EXERCISE GOAL = Reproduce the material below word for word, starting at its first line and ending with the line that contains "Looking at the screenshot, I should click(242, 39).", including both.

++++ INPUT DATA ++++

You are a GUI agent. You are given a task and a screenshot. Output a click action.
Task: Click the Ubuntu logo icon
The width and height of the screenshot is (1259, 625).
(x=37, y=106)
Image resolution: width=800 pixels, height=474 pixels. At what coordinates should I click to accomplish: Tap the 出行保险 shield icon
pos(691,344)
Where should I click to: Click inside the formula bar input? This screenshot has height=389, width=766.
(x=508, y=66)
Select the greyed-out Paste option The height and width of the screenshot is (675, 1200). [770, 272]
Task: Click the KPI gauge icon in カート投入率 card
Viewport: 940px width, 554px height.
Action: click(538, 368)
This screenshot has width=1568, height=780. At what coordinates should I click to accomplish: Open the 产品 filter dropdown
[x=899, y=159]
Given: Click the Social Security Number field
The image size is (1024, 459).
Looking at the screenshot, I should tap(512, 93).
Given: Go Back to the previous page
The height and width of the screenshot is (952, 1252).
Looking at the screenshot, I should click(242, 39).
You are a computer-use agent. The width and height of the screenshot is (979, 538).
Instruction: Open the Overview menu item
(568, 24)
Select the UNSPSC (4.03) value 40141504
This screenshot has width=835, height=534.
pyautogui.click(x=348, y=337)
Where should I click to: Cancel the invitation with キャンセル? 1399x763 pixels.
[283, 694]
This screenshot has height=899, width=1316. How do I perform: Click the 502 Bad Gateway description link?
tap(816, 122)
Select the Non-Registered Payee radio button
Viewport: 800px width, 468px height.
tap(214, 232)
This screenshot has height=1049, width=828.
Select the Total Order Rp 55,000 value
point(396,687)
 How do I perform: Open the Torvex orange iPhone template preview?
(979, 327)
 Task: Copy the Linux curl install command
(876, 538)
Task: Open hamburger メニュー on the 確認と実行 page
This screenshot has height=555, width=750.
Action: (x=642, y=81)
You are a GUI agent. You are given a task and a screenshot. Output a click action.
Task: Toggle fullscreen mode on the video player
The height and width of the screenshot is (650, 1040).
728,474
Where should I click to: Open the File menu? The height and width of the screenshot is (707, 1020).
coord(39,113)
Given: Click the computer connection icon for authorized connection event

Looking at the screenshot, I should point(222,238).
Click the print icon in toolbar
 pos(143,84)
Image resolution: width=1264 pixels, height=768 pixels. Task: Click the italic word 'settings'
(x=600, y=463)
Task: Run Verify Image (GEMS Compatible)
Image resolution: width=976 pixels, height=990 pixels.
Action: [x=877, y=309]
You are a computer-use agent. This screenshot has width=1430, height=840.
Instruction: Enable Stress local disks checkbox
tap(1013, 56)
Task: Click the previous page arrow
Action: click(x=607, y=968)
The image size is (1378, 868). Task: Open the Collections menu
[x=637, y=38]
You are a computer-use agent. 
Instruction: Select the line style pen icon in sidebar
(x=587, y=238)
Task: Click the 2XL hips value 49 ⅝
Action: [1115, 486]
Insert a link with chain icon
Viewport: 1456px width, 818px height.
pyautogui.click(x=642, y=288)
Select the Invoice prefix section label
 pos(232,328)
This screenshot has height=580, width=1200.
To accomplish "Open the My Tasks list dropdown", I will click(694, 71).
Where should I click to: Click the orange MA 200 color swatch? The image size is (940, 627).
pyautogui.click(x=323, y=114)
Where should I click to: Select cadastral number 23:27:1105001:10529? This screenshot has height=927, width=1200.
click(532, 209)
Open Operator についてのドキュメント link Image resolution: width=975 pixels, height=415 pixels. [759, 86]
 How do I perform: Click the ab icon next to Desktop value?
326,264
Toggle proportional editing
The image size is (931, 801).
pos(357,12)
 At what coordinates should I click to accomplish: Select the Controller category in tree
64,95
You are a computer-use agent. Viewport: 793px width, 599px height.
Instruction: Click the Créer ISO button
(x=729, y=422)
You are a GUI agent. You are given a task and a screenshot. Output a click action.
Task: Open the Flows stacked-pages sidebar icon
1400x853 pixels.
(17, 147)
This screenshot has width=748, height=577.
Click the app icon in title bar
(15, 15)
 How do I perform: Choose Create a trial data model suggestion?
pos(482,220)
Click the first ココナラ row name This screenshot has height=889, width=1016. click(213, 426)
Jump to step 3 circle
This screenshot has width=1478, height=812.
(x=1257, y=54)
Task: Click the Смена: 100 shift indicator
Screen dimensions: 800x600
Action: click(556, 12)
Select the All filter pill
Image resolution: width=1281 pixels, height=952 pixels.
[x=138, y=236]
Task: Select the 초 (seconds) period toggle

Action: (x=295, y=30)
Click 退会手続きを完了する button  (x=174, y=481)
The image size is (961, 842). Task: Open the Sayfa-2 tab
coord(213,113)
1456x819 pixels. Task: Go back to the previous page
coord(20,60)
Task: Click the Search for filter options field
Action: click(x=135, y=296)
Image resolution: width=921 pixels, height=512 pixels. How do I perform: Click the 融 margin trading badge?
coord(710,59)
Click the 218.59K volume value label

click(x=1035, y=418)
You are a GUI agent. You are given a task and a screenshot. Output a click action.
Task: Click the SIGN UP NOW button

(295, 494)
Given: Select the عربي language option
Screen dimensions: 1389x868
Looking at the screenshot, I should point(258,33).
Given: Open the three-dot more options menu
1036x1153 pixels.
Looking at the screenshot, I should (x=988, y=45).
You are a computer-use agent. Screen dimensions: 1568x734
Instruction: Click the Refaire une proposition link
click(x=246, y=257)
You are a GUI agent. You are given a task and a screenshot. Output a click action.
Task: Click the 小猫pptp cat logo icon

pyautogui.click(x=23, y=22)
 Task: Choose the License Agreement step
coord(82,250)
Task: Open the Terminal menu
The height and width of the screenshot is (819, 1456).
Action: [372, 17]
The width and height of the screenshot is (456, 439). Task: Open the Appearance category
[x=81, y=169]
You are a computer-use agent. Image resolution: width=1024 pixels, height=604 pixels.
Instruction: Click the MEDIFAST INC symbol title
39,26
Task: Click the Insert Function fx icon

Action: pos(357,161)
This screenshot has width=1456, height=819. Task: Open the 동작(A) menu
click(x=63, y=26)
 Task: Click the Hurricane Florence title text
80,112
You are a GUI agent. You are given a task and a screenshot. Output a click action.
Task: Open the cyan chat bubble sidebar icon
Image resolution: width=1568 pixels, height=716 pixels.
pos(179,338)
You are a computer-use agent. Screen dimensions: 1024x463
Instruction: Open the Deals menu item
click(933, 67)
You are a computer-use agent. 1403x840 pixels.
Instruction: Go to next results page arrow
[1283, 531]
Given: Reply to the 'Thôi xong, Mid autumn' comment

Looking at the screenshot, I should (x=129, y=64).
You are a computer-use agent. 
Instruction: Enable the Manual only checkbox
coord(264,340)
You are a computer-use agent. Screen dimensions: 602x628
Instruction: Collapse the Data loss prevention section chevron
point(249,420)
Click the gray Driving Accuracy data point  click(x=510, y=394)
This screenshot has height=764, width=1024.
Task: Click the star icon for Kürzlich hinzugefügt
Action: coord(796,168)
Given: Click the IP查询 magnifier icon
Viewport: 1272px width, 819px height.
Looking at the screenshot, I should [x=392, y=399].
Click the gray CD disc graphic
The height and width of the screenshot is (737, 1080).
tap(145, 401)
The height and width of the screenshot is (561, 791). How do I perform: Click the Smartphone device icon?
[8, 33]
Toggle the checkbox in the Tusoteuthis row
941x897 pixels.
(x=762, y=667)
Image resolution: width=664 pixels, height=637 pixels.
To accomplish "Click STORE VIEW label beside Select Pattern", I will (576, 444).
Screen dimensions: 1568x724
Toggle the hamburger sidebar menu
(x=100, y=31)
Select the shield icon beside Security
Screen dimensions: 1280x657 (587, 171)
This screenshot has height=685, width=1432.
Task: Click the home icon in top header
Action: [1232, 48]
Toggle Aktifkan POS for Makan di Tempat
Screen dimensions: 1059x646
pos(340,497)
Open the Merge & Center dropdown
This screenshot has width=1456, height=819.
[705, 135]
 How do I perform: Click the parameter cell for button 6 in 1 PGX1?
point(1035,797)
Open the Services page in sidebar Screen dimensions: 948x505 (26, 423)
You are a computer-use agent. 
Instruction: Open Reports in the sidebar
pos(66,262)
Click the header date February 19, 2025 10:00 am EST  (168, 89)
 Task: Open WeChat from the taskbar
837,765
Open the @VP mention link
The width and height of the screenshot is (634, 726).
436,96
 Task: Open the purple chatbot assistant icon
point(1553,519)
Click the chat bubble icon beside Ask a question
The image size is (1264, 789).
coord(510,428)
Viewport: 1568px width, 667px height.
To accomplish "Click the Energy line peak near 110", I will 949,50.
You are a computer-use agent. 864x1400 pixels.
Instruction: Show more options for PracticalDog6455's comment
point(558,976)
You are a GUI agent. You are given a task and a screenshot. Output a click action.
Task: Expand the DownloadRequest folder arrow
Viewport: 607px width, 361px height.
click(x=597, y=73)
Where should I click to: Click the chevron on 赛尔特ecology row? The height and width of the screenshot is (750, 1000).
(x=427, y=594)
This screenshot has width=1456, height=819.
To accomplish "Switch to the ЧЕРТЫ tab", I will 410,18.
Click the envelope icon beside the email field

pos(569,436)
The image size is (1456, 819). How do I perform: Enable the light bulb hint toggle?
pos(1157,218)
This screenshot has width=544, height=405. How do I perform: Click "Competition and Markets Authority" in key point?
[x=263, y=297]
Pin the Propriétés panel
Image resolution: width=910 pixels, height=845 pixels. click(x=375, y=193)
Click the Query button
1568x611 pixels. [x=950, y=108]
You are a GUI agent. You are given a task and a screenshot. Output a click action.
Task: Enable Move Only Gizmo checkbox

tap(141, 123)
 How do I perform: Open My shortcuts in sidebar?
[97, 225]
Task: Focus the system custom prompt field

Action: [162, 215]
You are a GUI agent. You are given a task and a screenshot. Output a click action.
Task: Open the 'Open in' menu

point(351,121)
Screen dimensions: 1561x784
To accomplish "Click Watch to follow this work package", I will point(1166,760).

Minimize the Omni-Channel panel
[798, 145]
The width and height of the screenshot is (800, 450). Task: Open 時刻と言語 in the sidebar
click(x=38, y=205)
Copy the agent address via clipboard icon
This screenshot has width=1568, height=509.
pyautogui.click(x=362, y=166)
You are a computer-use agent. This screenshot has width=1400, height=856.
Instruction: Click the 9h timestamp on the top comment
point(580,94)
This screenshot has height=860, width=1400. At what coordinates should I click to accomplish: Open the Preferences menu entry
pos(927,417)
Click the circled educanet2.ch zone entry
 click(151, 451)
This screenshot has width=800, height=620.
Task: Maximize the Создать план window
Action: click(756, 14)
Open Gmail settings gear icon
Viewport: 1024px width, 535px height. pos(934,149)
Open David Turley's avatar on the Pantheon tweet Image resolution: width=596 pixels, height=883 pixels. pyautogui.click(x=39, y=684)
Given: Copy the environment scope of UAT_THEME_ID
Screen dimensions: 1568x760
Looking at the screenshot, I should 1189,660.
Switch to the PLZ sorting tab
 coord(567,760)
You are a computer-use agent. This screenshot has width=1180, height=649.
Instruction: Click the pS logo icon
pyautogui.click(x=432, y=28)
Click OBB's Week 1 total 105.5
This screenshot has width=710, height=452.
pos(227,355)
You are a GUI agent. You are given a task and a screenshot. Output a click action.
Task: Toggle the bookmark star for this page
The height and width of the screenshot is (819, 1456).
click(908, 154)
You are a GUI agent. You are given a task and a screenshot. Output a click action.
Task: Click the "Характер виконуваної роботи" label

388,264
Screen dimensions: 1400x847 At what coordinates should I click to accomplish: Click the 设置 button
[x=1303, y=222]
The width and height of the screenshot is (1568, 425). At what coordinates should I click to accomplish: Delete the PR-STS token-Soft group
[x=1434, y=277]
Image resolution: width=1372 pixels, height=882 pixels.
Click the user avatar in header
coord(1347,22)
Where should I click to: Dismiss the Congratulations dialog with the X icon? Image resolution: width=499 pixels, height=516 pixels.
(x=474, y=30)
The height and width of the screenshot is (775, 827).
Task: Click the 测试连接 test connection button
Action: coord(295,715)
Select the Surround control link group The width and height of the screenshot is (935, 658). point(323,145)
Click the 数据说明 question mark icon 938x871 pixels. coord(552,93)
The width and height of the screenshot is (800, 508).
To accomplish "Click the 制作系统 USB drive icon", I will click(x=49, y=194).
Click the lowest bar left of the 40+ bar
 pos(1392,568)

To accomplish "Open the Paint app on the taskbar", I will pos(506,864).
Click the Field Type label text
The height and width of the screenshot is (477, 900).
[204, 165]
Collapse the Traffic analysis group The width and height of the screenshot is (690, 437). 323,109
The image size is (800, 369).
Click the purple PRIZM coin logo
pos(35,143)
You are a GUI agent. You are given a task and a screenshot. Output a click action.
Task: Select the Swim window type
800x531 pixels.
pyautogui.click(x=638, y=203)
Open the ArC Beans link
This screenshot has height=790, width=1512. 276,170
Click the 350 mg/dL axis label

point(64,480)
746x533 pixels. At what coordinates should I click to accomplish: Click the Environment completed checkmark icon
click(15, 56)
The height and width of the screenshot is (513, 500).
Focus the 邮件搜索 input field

++++

OUTPUT =
You are a GUI agent. You are given a task and a screenshot. Output a click action.
Task: Click the Ubuntu logo icon
The width and height of the screenshot is (1259, 625).
(x=37, y=106)
Image resolution: width=800 pixels, height=474 pixels. At what coordinates should I click to accomplish: Tap the 出行保险 shield icon
pos(691,344)
Where should I click to: Click inside the formula bar input? This screenshot has height=389, width=766.
(x=508, y=66)
Select the greyed-out Paste option The height and width of the screenshot is (675, 1200). [770, 272]
Task: Click the KPI gauge icon in カート投入率 card
Viewport: 940px width, 554px height.
Action: click(538, 368)
This screenshot has width=1568, height=780. At what coordinates should I click to accomplish: Open the 产品 filter dropdown
[x=899, y=159]
Given: Click the Social Security Number field
The image size is (1024, 459).
Looking at the screenshot, I should tap(512, 93).
Given: Go Back to the previous page
The height and width of the screenshot is (952, 1252).
Looking at the screenshot, I should click(242, 39).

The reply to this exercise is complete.